Three airplanes, two buses, one rental car, and forty-ish hours of travel have taken me from the cradle of civilization to the cradle of… zika. And oranges. And American culture, for better or for worse.
Yes, I’m back in Florida — and yes, it’s a bit earlier than expected.
Despite making brave faces, my folks had not been thrilled that I was going to miss Thanksgiving; it would have been the first one we’d ever spent apart. They even drove to Gainesville that one year when I was like twenty-one and couldn’t get the shift off at my shitty movie theater job. My mom arrived before any of us were up to start making dinner, letting herself in with the spare key, and I woke up next to my first real boyfriend (in an apartment that’d seen some pretty wild college-age goings-on) to the domestic, childhoody scent of the morning makings of a holiday roast.
It was a good juxtaposition.
Anyway.
My last week in Athens was lovely. In fact, it might have been the best one, bringing with it a whole host of amazing new people, an accidental wine tasting with one of the top producers in the country, the discovery of my favorite (family-run, down-home, iffy-serviced) restaurant which I returned to thrice for octopus (I suck, I know) and sea bass and half-kilogram plates of incredible lamb chops swimming in olive oil and oregano. It was actually inside the open air meat and fish market, and when you place your order, they go and buy your cut fresh off the animal.
I also tried this amazing dish I forget the name of but it was basically ham steaks boiled in red wine and oranges and holy god.
I met a 23-year-old Israeli who fondly remembers Obama’s victory speech — which, math/hey-you’re-older-than-you-thought alert, he was only 14 for. I doubt many Americans of his age gave enough fucks then to recall today. I answered, laughingly, questions that began with so, as an American, and I hung out with people who aren’t just trilingual but whose three languages don’t any of them share the same alphabet. Eleni sat with me for an hour before my bus to the airport and rolled a careful little cigarette and encouraged me to take the “no-fare” train — i.e., pass surreptitiously through the turnstiles, which don’t really work anyway. She cried when she left me at the top of the metro escalator. I would miss her birthday party, but we made plans to take a U.S. road trip together because she’s only ever been to Manhattan, which was “too elegant,” and she wants to see some “cheesy American stuff” — one request a Floridian can certainly honor.

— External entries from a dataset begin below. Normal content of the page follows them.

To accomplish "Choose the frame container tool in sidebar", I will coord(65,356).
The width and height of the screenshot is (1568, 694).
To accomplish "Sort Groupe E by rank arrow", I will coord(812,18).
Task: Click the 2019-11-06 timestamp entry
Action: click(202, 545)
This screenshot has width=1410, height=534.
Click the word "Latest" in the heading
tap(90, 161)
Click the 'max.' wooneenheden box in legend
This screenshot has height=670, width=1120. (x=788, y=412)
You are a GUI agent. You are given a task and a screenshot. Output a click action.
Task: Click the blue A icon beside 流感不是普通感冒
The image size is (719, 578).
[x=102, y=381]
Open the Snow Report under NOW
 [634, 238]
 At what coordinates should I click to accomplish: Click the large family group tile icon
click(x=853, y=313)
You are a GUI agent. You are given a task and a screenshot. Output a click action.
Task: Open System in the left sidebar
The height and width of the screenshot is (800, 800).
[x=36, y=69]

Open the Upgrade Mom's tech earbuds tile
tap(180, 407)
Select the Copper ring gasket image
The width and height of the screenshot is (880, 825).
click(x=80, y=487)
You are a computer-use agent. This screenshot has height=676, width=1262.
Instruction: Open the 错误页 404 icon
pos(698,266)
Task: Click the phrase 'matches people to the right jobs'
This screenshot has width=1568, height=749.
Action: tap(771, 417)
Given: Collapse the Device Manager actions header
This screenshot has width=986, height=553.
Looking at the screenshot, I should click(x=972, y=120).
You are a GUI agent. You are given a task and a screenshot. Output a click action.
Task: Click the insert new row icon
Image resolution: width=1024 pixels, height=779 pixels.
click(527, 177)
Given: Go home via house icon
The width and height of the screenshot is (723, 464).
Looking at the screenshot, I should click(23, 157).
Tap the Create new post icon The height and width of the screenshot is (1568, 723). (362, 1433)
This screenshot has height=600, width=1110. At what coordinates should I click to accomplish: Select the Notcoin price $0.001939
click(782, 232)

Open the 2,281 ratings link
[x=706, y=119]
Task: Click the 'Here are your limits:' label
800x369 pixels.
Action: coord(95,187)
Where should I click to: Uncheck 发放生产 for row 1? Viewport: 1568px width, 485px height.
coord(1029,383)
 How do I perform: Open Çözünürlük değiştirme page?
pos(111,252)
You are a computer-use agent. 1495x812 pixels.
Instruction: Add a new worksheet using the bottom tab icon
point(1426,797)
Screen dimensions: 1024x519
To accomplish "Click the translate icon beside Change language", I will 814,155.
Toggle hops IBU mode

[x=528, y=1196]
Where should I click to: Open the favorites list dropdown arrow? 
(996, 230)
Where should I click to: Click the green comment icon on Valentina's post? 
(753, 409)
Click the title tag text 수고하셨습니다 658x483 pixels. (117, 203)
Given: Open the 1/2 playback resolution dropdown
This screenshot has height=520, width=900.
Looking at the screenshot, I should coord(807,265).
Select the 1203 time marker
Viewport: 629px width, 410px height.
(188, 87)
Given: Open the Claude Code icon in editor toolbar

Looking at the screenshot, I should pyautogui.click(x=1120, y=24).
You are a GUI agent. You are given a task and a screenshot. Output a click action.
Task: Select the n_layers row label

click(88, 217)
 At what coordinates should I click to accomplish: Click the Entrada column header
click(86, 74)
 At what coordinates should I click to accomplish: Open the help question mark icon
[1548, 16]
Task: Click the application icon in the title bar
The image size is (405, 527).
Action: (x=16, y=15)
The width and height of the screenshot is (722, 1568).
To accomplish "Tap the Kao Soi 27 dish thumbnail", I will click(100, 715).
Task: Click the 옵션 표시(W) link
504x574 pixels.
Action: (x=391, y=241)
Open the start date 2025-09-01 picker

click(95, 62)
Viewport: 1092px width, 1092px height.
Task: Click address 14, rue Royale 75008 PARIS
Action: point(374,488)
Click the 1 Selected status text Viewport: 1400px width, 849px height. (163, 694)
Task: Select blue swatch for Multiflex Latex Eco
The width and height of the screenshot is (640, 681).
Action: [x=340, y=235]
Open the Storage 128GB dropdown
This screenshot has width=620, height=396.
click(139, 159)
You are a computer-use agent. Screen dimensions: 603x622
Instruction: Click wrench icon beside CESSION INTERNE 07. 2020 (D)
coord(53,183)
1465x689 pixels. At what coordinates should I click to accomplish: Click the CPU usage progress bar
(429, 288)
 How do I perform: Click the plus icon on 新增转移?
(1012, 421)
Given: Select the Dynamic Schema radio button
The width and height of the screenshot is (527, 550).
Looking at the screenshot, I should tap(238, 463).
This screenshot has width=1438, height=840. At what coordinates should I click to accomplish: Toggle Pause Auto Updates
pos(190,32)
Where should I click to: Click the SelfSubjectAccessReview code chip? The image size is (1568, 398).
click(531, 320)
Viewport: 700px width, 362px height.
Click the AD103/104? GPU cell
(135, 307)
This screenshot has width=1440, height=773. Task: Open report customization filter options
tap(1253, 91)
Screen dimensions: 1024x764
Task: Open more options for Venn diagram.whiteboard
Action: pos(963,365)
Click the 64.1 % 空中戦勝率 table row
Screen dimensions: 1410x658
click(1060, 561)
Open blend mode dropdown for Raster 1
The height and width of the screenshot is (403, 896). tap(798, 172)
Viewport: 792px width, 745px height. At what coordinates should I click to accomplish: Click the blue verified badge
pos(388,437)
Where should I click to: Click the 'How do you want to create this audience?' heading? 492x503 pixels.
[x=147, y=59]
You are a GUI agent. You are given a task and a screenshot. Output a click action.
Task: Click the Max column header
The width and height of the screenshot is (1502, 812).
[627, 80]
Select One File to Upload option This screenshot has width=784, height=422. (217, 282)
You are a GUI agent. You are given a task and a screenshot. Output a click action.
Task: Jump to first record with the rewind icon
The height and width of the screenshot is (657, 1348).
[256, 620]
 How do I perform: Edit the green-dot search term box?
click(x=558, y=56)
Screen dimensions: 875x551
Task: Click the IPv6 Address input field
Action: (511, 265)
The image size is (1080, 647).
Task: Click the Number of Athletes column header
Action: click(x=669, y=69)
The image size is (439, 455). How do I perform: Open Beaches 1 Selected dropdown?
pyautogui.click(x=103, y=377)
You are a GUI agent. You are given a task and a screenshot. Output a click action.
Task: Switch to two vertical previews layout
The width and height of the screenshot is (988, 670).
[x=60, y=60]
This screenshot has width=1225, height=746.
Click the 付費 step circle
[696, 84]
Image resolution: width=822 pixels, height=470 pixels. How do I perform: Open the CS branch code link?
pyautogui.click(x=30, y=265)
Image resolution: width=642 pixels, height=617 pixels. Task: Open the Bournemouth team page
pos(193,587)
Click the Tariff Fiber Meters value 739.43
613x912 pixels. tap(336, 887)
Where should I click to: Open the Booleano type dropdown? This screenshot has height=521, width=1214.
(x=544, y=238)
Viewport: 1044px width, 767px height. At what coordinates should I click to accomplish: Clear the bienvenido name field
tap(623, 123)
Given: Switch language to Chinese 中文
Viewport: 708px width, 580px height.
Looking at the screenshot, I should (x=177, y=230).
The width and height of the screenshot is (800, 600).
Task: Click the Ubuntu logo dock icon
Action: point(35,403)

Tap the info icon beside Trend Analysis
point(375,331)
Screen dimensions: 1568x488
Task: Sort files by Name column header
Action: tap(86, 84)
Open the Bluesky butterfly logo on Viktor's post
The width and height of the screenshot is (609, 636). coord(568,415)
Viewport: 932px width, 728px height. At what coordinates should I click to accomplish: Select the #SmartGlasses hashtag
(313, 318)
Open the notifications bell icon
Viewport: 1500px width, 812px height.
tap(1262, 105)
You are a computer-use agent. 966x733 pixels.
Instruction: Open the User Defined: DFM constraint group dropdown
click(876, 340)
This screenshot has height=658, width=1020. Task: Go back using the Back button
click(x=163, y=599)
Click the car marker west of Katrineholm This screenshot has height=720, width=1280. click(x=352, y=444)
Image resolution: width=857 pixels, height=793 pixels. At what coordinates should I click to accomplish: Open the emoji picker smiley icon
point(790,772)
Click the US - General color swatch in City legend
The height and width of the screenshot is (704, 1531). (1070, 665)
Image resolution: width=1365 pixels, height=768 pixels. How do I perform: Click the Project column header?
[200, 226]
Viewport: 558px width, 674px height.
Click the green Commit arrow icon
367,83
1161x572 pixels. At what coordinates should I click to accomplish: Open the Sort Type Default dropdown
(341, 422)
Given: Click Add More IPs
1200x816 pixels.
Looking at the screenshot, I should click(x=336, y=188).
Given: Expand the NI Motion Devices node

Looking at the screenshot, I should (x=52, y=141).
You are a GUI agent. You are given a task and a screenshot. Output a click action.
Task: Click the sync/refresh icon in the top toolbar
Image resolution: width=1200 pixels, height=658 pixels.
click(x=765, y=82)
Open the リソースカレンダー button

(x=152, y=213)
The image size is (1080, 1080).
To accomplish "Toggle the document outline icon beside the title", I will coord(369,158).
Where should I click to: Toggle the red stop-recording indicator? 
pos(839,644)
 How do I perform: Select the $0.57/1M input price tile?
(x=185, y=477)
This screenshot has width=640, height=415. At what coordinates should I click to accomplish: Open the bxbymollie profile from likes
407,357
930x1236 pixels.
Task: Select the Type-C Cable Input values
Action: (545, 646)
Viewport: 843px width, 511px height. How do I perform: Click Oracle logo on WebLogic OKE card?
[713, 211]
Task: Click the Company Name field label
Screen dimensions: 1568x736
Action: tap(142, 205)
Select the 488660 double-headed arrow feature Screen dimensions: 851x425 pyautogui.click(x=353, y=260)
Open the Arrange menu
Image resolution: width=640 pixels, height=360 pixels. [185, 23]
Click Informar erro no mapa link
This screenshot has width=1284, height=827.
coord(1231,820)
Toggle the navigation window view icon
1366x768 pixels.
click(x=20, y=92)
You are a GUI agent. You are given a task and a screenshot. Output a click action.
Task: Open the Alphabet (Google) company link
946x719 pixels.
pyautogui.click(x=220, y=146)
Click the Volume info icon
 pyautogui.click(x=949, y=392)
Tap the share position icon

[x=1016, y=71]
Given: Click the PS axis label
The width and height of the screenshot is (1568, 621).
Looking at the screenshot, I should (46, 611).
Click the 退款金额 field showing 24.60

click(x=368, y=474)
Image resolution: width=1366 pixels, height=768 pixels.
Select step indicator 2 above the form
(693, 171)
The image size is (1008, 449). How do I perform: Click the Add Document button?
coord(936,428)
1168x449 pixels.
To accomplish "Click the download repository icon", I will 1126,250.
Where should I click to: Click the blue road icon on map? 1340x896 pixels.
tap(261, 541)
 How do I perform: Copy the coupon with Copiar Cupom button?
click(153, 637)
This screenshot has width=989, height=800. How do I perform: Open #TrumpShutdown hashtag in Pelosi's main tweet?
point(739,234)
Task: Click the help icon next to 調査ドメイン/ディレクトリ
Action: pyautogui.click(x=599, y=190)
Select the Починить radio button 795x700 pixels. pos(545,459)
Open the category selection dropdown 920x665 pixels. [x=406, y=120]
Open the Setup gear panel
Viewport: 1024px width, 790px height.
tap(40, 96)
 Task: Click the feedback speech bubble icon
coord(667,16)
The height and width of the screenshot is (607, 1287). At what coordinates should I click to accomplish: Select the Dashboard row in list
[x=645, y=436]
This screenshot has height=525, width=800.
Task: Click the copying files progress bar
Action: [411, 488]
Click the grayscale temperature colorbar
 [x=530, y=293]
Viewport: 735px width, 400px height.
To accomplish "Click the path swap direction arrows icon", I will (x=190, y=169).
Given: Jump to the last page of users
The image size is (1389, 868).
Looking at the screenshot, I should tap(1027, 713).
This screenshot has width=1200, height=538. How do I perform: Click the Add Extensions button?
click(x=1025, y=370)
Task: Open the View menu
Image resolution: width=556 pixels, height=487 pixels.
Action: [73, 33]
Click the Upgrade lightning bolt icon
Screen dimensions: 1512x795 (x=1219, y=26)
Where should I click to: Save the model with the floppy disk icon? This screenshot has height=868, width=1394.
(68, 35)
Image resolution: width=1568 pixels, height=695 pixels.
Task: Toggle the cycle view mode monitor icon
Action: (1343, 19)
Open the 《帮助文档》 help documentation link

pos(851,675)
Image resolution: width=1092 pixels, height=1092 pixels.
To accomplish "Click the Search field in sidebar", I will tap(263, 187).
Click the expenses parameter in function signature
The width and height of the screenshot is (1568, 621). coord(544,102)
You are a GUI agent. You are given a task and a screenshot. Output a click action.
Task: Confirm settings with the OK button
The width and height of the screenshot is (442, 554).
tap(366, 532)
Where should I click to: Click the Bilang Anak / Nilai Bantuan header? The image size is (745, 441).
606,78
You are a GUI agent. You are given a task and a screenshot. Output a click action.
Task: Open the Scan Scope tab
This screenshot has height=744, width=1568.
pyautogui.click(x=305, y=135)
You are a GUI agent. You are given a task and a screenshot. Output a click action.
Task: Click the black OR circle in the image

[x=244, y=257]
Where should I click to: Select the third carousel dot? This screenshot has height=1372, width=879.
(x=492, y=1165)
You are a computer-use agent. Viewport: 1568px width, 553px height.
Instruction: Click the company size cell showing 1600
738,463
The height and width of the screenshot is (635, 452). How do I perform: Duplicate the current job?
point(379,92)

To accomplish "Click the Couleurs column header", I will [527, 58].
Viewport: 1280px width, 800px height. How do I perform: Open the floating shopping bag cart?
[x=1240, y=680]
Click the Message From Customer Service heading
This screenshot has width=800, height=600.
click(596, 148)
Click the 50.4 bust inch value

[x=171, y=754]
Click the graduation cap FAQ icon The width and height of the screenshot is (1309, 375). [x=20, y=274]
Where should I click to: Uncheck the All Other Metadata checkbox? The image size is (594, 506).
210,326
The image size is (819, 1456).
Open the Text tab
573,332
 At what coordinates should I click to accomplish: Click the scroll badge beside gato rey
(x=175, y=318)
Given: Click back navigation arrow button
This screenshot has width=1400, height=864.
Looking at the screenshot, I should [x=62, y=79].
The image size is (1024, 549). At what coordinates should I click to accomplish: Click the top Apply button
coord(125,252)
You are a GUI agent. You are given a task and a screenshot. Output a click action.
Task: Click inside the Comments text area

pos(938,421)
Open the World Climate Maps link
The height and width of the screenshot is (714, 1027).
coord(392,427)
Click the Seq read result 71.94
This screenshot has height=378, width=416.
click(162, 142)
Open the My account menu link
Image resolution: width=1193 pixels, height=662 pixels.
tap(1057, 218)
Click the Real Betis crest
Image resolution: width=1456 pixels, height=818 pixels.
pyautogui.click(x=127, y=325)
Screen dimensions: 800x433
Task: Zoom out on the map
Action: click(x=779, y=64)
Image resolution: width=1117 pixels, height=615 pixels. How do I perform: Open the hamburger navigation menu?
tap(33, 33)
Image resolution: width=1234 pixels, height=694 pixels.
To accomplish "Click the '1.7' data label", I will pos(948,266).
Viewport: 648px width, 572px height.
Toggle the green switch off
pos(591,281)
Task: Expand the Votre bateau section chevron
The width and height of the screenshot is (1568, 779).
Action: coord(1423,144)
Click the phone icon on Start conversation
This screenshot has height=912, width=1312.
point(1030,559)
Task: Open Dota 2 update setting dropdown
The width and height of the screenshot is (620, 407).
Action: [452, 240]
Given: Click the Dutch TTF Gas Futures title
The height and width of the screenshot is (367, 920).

But the rain wouldn’t stop and the days were so short and I knew an ocean away my little city was decking itself out in glimmer. It was time to go home.
It was hard (and expensive) to commit to the decision to leave, and it was a very rough couple of days of travel; I’d originally planned on picking my way west gradually, spending a week or so in Rome and then a few days in Lisbon so as to avoid a three-legged, thirty-hour flight path. I was lucky enough to find an Emirates route direct to Newark out of Athens, and even got myself a room there to overnight in, but I still ended up sleeping only about four of the forty it took to get from door to door. Last night was the first one on which I didn’t pass out at 8:30 p.m. due to jet lag, and only because I was at a concert.
But I know I made the right choice. No one knew I was coming, and I’d had to carefully affect the time change in my text messages. Although I (just) missed walking in on dinner, it still worked: when my mother saw me, she was instant waterworks; she reached out to touch me as if to make sure I was real. It was the prodigal Thanksgiving, and her reaction was everything I’d imagined it to be — and good thing, too, since such imagining was the only thing that powered me through all that travel. The house was already decked out in Christmas trimmings and filled with the smell of it, and the feeling of it: home, this thing I’ve been unsure I even want but have nevertheless found for myself.
My mother helped me make my bed, asking whether I stuff my pillowcases with the zippers on the inside or outside. I went out and walked through the lowland swamp of it, so down and damp the trails had become rivers to wade. Friends turned around my original plans to attend that concert solo — Lindsey Stirling, by the way, and she was awesome — and gathered me in huge welcome-home hugs and we shared food and drinks and the 60-degree air Florida calls its winter.
I’ve found a place that wrecks my heart with how much I love to be in it, and I’ve found people who make it a home to come home to.
But then, my heart is everywhere now, because that’s travel: creating a network of people and places and experiences to be homesick for.